** THE PROBLEM **
Examine each line of the data. Copy the line if it includes the word "computer".

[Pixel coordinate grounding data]
※

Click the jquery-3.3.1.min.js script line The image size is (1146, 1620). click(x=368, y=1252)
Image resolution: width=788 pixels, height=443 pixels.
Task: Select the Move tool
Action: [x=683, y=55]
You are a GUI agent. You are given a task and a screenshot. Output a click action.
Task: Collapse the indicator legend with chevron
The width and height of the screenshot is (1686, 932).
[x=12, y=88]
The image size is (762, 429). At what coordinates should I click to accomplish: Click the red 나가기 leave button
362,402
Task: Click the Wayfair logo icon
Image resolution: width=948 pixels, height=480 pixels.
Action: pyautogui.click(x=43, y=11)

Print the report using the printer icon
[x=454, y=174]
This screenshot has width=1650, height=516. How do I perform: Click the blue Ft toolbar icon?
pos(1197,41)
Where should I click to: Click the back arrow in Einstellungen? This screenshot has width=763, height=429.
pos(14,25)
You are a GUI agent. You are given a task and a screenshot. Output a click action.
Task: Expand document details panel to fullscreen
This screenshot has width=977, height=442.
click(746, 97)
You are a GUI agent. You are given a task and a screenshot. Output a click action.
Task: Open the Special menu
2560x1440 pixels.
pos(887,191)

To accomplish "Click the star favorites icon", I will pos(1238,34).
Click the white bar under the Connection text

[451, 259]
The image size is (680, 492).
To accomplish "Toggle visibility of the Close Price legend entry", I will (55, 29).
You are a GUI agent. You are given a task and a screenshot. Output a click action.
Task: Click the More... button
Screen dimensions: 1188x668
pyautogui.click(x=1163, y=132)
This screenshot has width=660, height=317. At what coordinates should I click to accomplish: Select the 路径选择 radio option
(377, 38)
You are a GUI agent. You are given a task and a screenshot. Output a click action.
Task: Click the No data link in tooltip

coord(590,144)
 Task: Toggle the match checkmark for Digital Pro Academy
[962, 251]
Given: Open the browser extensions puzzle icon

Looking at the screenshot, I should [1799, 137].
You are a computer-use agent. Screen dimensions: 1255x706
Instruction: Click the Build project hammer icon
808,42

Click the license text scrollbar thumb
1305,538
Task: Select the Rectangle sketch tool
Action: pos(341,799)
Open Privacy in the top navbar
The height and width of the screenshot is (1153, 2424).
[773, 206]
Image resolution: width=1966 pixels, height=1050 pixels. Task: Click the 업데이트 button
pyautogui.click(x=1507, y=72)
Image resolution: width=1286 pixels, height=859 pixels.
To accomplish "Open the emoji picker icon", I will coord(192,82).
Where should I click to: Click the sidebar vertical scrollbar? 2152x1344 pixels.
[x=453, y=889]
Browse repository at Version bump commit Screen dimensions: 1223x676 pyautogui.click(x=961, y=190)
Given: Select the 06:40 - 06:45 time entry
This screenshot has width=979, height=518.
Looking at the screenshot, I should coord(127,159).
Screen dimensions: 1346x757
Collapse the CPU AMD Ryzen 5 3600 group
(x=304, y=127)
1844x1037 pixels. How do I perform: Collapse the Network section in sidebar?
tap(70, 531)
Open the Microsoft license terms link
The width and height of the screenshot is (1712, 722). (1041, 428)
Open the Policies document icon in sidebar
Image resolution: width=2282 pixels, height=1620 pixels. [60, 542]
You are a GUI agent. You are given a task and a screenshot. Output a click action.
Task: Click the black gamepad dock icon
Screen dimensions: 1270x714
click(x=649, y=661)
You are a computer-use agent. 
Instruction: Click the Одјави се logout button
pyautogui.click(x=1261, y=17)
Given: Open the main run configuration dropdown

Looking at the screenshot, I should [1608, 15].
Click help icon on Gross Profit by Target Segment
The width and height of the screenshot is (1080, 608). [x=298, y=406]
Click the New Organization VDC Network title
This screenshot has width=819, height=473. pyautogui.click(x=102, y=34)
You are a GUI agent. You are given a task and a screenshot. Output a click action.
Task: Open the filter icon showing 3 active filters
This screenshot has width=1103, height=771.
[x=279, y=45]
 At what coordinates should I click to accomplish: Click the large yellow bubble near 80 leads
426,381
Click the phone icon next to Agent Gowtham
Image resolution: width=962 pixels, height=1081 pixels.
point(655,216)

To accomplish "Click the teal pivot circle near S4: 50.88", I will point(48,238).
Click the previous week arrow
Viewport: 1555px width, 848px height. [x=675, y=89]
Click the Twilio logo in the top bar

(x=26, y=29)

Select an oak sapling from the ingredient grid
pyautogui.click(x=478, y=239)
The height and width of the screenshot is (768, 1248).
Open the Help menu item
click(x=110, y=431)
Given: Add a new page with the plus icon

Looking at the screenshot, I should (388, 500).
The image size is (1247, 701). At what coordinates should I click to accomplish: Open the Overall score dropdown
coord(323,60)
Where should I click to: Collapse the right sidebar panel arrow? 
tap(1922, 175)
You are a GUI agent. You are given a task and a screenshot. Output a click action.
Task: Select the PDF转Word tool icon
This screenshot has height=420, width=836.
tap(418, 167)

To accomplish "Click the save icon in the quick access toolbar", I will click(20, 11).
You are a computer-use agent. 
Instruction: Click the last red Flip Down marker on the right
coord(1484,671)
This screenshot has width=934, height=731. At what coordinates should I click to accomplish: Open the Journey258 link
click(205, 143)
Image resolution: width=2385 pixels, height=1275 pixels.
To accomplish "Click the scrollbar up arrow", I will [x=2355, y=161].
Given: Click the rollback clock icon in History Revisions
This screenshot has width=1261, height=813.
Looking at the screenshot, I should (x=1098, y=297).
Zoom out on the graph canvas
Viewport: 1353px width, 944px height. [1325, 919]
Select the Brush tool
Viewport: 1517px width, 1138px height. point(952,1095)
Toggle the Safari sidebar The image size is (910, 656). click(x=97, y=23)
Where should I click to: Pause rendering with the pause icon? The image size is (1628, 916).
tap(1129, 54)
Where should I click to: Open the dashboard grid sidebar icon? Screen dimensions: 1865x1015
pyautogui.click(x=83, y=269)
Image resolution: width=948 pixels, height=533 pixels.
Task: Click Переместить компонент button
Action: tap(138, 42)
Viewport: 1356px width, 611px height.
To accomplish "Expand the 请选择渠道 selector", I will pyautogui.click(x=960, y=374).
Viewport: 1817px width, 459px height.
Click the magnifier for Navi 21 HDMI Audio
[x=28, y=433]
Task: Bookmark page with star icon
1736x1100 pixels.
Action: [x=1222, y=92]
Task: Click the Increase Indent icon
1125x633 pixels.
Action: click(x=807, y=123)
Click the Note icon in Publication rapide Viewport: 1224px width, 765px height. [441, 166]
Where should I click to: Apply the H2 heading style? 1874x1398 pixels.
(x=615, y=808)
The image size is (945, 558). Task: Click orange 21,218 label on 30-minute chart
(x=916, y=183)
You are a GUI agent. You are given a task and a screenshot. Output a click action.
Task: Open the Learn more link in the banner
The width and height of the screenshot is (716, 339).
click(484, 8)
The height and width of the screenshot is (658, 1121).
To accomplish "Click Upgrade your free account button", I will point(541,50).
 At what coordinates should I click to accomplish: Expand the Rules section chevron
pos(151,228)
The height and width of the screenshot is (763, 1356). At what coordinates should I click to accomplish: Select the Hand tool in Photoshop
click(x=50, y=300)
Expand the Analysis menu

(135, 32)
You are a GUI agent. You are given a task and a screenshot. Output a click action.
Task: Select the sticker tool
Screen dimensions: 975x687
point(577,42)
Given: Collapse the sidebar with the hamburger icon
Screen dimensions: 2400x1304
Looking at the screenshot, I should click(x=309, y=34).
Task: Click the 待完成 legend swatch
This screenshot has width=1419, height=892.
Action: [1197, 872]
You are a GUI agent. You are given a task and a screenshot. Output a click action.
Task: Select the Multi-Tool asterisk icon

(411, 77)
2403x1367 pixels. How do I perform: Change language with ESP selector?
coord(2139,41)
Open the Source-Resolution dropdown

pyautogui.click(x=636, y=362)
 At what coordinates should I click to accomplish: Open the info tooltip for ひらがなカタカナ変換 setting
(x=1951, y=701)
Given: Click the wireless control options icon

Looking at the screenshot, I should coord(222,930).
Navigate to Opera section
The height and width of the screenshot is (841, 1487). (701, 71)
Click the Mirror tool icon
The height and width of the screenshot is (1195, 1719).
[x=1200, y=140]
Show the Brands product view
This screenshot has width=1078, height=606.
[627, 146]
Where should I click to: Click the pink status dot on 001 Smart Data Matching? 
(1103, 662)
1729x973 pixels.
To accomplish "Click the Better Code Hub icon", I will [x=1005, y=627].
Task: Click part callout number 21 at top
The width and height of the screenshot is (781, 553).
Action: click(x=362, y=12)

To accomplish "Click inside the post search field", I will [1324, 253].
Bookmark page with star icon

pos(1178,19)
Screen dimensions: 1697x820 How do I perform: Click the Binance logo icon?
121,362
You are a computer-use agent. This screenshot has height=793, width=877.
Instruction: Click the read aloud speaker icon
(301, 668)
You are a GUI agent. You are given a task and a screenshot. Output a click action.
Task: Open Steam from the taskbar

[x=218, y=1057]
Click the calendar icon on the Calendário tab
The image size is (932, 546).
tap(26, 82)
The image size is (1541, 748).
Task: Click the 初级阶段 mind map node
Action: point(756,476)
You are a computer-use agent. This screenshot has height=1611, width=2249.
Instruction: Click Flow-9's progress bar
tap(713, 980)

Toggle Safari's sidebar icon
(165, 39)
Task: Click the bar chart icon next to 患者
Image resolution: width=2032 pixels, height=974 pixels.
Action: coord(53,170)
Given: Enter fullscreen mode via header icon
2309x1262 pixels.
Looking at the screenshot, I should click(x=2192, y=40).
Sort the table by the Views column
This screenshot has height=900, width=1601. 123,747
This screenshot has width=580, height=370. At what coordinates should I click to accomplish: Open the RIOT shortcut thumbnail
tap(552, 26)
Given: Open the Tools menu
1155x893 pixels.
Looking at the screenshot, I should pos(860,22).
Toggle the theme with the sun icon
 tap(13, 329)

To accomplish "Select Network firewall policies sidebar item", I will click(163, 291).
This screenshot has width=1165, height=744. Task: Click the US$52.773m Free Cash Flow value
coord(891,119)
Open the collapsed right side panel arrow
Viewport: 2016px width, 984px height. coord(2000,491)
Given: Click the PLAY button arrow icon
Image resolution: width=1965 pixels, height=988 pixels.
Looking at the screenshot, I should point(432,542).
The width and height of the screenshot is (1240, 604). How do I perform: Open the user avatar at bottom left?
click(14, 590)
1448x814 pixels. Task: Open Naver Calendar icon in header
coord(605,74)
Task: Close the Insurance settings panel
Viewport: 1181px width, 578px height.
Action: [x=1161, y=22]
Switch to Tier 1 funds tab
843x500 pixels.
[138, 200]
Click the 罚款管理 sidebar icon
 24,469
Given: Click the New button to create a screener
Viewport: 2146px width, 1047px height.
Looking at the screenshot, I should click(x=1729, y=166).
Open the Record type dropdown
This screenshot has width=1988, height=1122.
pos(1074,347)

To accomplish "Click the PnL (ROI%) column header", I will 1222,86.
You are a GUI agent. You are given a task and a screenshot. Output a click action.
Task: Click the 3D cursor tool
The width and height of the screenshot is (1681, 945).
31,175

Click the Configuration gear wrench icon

※

** ANSWER SECTION **
You are a computer-use agent. Screen dimensions: 1255x706
You are a computer-use agent. 
You are a computer-use agent. 
You are a computer-use agent. This screenshot has height=793, width=877.
You are a computer-use agent. This screenshot has height=1611, width=2249.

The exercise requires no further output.